Tally the lines in the data below in which the word "star" occurs, then give only the total.
--- Dataset entries ---
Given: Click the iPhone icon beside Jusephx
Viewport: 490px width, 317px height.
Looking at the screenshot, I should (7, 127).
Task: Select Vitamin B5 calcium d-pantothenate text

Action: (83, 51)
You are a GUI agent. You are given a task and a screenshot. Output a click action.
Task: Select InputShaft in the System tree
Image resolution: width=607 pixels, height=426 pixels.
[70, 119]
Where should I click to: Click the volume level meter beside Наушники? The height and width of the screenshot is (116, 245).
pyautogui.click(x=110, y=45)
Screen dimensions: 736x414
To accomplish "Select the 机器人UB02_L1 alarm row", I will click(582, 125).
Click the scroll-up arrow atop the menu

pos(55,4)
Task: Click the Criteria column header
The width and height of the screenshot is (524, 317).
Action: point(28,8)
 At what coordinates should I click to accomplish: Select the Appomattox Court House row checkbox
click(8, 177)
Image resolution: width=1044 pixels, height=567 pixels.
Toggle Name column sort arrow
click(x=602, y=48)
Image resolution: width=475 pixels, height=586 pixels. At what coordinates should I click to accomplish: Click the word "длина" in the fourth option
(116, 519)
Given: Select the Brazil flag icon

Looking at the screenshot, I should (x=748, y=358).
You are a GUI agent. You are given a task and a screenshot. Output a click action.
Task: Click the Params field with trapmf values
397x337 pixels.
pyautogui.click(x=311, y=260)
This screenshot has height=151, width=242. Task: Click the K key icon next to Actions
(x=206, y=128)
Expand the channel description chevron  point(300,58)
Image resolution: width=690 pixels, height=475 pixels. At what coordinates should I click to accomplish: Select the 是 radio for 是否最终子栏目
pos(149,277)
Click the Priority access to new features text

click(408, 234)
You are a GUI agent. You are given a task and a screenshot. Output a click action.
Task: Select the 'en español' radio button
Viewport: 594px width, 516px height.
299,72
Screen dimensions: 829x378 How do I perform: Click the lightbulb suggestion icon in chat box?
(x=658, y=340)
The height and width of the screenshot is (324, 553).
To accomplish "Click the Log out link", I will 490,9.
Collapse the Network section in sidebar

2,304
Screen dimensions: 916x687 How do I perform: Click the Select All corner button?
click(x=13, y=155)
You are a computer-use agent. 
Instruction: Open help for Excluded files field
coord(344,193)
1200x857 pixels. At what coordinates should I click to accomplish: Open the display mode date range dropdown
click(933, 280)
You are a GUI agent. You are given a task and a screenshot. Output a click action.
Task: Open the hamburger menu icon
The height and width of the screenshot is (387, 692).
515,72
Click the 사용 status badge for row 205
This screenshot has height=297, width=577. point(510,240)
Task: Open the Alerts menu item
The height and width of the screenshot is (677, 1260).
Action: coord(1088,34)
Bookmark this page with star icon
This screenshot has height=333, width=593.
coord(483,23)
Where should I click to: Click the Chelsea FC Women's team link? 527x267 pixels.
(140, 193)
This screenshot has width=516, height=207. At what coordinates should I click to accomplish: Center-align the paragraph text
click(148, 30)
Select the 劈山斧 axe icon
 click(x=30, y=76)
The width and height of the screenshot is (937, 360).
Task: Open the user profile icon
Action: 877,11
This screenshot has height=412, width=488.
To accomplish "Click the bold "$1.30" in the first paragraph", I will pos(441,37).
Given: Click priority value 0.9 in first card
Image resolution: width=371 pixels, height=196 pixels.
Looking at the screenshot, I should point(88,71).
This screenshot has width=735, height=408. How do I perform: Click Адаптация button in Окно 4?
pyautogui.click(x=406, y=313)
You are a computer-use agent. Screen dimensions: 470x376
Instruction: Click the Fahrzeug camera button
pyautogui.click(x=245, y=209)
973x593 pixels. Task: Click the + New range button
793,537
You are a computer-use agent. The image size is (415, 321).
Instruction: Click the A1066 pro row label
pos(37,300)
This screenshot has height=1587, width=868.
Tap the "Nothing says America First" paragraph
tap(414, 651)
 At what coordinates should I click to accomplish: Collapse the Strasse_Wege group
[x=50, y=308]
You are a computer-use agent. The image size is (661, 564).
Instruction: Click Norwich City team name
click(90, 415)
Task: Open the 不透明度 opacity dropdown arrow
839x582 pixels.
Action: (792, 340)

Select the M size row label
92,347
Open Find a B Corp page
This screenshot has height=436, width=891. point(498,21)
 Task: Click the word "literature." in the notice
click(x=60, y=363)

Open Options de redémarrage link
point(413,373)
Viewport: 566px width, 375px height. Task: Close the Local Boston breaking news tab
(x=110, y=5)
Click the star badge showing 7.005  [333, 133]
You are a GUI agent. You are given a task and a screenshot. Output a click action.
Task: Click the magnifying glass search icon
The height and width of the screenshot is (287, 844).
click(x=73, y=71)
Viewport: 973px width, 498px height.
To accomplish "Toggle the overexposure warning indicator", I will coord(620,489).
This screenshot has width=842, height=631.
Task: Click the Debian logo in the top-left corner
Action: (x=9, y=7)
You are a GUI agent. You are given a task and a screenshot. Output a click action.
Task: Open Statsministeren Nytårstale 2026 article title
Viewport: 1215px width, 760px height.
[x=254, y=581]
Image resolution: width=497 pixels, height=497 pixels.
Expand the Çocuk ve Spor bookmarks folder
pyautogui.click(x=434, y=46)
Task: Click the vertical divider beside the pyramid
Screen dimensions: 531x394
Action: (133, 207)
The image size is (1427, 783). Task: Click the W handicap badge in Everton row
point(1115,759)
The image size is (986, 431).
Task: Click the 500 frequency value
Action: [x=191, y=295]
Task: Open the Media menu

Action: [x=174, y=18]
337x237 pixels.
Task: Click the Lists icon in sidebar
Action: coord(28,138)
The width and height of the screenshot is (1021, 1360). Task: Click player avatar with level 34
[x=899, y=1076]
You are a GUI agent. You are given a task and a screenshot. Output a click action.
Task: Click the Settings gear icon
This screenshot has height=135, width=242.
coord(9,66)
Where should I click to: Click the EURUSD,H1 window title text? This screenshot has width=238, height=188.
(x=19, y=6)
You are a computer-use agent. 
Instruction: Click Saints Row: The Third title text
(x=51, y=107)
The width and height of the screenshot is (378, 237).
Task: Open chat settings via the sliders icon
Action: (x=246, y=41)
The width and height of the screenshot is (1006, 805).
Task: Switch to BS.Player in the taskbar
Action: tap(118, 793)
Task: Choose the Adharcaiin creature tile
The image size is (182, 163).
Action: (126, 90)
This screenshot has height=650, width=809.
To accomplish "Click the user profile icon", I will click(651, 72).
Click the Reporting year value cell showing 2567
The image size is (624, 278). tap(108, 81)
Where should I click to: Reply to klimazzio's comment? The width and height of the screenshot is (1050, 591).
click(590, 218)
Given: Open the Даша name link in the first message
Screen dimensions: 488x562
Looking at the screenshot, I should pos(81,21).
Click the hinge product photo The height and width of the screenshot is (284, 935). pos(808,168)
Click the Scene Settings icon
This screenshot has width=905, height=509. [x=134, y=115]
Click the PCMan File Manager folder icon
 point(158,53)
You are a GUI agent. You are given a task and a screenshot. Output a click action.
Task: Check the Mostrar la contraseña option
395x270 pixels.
---
• **Written response**
2